For the gendoc processor we (Daniel and Robin) have decided on the following format rules for Python doc strings so that they may be marked up in a reasonable manner. People developing other automated tools may think about adopting this standard as well. Feel free to discuss this in the doc-sig list.

By and large we have decided to use the Structured Text approach offered by Jim Fulton. We have added to and modified it slightly for the needs of gendoc. In the text below I have borrowed heavily from Jim's description of Structured Text.

A structured string consists of a sequence of paragraphs separated by one or more blank lines. Each paragraph has a level which is defined as the minimum indentation of the paragraph. A paragraph is a sub-paragraph of another paragraph if the other paragraph is the last preceding paragraph that has a lower level. In doc strings the level 0 indentation (left margin) is set to the starting column of the first non-blank line after the first line. This means the first tab(s) or 8 characters, for example, are stripped off the doc string in the process. Folks using python-mode won't have to worry; indentation will be correct.

Special symbology is used to indicate special constructs:

  • A paragraph that begins with a '-', '*', or 'o' is treated as an unordered list (bullet) element. (Note: In list paragraphs it is not necessary to separate each list item with a blank line.)

  • A paragraph that begins with a sequence of digits followed by a white-space character is treated as an ordered list element.

  • A paragraph that begins with a sequence of sequences, where each sequence is a sequence of digits or a sequence of letters followed by a period, is treated as an ordered list element.

  • A paragraph with a first line that contains some text, followed by some white-space and '--' is treated as a descriptive list element.

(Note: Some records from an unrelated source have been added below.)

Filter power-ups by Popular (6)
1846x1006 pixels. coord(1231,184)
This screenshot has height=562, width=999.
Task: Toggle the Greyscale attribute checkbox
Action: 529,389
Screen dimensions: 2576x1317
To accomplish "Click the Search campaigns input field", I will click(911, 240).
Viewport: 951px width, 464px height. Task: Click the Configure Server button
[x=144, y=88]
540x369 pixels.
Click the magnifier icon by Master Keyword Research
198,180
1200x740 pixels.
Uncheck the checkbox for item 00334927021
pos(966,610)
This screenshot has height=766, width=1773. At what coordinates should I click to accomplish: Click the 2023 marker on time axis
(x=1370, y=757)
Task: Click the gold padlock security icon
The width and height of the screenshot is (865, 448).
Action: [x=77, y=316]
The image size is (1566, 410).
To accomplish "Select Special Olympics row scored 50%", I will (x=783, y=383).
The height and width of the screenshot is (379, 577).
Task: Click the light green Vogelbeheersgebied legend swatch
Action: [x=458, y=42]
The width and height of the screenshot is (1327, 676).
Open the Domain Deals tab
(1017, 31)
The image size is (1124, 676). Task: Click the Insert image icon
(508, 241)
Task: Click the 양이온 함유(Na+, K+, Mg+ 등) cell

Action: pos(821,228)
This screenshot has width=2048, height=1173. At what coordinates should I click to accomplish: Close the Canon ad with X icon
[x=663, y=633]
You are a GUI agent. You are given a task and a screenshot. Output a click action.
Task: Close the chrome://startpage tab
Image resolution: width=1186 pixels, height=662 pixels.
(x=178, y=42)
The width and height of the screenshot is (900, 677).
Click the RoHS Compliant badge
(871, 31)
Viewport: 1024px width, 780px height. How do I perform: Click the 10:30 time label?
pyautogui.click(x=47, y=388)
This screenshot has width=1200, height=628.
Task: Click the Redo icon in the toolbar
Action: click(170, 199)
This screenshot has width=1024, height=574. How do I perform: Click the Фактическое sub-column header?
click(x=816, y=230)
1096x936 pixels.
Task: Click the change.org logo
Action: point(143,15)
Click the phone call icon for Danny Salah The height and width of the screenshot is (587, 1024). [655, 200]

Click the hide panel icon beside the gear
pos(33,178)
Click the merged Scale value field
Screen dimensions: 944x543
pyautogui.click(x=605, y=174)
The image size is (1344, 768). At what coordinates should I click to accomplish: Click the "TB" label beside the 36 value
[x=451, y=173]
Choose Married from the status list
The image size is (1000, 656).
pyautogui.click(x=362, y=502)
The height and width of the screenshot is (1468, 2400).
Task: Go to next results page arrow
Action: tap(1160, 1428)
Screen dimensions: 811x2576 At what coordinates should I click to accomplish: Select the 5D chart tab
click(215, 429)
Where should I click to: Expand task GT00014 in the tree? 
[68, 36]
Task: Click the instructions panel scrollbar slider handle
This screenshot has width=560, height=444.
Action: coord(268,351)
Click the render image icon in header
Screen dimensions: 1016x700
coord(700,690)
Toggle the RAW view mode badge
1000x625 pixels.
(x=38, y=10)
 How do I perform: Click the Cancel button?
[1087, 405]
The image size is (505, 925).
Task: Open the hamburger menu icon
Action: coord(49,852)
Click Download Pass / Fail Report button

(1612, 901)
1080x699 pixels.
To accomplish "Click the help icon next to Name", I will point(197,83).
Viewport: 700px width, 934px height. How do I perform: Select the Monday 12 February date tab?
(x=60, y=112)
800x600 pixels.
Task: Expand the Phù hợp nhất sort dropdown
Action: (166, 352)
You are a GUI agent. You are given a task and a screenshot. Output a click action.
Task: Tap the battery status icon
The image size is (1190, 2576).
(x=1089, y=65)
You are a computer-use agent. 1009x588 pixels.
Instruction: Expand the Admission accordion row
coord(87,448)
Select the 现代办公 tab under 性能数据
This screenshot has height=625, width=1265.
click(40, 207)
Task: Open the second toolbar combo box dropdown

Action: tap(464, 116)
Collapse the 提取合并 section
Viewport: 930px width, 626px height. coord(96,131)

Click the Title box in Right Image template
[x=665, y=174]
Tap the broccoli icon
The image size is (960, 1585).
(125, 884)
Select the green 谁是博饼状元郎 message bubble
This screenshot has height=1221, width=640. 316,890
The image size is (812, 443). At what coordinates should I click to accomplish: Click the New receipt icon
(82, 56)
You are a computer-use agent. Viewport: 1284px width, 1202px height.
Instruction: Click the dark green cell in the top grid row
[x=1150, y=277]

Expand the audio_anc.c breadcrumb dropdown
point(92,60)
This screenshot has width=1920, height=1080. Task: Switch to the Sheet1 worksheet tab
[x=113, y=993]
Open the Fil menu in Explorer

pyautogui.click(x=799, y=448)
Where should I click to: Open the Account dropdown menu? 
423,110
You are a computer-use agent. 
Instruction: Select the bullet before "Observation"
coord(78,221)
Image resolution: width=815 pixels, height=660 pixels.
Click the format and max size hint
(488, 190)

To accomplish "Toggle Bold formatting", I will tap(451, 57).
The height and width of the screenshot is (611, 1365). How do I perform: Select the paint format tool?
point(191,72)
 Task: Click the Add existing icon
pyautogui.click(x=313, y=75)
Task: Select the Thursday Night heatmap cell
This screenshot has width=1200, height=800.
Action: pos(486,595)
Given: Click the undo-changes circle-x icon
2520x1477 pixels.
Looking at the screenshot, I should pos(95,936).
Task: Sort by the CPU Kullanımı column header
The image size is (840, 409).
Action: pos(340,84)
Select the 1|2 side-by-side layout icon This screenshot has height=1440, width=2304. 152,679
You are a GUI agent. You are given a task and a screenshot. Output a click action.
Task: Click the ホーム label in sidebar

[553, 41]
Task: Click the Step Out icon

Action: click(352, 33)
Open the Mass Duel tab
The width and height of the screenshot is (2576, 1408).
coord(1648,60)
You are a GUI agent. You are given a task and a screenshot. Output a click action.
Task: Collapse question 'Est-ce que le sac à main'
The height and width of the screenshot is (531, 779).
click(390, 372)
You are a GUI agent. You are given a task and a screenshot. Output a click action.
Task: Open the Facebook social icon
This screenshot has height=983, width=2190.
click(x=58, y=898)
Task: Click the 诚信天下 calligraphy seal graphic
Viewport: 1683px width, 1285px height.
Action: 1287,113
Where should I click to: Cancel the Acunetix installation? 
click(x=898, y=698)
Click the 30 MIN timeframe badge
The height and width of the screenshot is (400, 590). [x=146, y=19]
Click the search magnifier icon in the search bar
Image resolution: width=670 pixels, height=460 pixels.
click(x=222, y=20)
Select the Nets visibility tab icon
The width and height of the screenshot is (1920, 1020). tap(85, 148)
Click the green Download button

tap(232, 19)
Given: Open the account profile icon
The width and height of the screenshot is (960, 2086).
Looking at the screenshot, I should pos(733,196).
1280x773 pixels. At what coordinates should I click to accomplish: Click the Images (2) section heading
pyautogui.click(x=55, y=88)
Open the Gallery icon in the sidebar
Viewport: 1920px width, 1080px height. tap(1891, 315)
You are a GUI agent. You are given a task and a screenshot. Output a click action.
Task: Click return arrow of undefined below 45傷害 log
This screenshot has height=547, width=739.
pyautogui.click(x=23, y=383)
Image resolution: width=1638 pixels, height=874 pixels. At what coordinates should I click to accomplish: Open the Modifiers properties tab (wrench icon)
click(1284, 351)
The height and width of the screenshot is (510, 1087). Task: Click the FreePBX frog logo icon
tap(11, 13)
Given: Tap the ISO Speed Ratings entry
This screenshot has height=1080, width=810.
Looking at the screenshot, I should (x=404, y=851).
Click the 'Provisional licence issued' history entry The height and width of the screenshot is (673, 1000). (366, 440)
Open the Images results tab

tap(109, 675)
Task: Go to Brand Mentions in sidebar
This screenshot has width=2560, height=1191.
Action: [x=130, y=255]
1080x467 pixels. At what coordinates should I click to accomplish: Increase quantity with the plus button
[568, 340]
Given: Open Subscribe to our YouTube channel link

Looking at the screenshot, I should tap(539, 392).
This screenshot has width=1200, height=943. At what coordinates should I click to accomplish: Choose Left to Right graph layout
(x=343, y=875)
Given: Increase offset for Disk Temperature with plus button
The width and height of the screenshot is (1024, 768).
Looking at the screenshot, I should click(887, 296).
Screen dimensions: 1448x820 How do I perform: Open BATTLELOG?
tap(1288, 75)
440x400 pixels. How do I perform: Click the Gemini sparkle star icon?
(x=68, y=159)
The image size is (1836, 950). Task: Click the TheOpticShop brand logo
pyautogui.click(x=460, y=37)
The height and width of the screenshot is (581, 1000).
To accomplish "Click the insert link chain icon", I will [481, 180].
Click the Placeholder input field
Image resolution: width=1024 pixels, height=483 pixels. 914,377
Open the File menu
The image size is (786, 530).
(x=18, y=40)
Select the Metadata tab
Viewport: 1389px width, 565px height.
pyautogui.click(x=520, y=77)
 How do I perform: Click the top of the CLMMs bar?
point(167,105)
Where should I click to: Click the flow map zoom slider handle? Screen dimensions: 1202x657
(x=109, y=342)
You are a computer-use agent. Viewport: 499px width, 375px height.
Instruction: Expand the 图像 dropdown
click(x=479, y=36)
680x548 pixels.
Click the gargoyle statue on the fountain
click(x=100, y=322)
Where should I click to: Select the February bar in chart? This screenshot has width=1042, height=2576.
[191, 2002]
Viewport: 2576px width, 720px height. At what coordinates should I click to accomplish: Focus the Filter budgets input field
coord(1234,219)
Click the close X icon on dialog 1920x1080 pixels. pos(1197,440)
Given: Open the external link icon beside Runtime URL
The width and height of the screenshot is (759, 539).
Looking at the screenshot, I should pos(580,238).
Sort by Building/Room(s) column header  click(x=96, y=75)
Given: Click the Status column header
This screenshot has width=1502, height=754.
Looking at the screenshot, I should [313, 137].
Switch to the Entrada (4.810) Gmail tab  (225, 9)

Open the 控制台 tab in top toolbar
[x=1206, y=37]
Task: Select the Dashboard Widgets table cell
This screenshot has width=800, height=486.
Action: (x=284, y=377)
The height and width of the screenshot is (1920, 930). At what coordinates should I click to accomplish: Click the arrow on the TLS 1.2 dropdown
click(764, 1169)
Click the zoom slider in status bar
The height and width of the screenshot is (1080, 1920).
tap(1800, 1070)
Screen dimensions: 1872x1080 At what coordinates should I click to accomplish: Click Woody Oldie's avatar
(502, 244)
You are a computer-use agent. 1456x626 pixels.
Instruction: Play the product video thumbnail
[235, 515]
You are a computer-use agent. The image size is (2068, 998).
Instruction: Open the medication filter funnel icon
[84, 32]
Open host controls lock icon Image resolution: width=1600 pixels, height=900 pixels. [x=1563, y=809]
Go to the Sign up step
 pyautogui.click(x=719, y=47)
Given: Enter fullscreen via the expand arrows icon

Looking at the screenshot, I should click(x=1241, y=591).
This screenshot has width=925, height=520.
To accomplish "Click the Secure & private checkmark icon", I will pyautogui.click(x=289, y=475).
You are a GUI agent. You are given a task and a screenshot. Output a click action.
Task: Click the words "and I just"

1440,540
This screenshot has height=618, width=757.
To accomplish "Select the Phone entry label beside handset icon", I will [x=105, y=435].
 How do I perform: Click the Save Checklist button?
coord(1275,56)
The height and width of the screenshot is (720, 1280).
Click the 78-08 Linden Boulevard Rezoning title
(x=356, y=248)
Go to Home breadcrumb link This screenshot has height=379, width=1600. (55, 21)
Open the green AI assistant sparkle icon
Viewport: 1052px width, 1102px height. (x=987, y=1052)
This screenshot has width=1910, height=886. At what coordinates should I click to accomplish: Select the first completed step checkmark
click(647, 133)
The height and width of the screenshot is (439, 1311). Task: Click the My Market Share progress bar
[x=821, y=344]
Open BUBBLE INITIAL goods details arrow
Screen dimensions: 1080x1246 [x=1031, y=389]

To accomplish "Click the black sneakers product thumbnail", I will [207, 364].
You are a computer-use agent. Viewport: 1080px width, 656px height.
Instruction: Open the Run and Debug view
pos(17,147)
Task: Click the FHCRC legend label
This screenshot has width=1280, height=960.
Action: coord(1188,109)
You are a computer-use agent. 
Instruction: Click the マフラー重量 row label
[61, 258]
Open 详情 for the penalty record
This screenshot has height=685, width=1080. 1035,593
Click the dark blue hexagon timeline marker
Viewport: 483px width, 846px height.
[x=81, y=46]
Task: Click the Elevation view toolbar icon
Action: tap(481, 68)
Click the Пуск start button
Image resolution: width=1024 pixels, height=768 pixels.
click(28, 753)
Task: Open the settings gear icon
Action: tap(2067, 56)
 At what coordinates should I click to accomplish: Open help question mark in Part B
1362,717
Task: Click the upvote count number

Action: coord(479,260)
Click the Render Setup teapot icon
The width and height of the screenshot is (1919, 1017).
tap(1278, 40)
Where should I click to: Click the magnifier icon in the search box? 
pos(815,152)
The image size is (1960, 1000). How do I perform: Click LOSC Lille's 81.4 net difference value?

The leading text is treated as the element title. (Note: This loose definition can mess up where people use '--' outside this list context. We may need to restrict this definition somehow.)

  • Sub-paragraphs of a paragraph that ends in the word 'example' or the word 'examples' is treated as example code and is output as is. (trailing punctuation on the word 'example' ignored)

  • Text enclosed single quotes (with white-space to the left of the first quote and whitespace or punctuation to the right of the second quote) is treated as example code.

  • Text surrounded by '*' characters (with white-space to the left of the first '*' and whitespace or punctuation to the right of the second '*') is emphasized (rendered italic).

  • Text surrounded by '**' characters (with white-space to the left of the first '**' and whitespace or punctuation to the right of the second '**') is marked as strong (rendered bold).

An addition was made to support hypertext references. Hypertext references are marked with double quotes in the body of the doc string. At the end of the doc string will be a matching line starting with two dots '.. ' and a space followed by the same quoted text and then followed by the mapping (URL). This is patterned after the footnote notion in setext but is easier on the eyes. For example, "Pythonland" will be marked as a hyper-references to Python.org. If no matching trailing reference is found then nothing is done.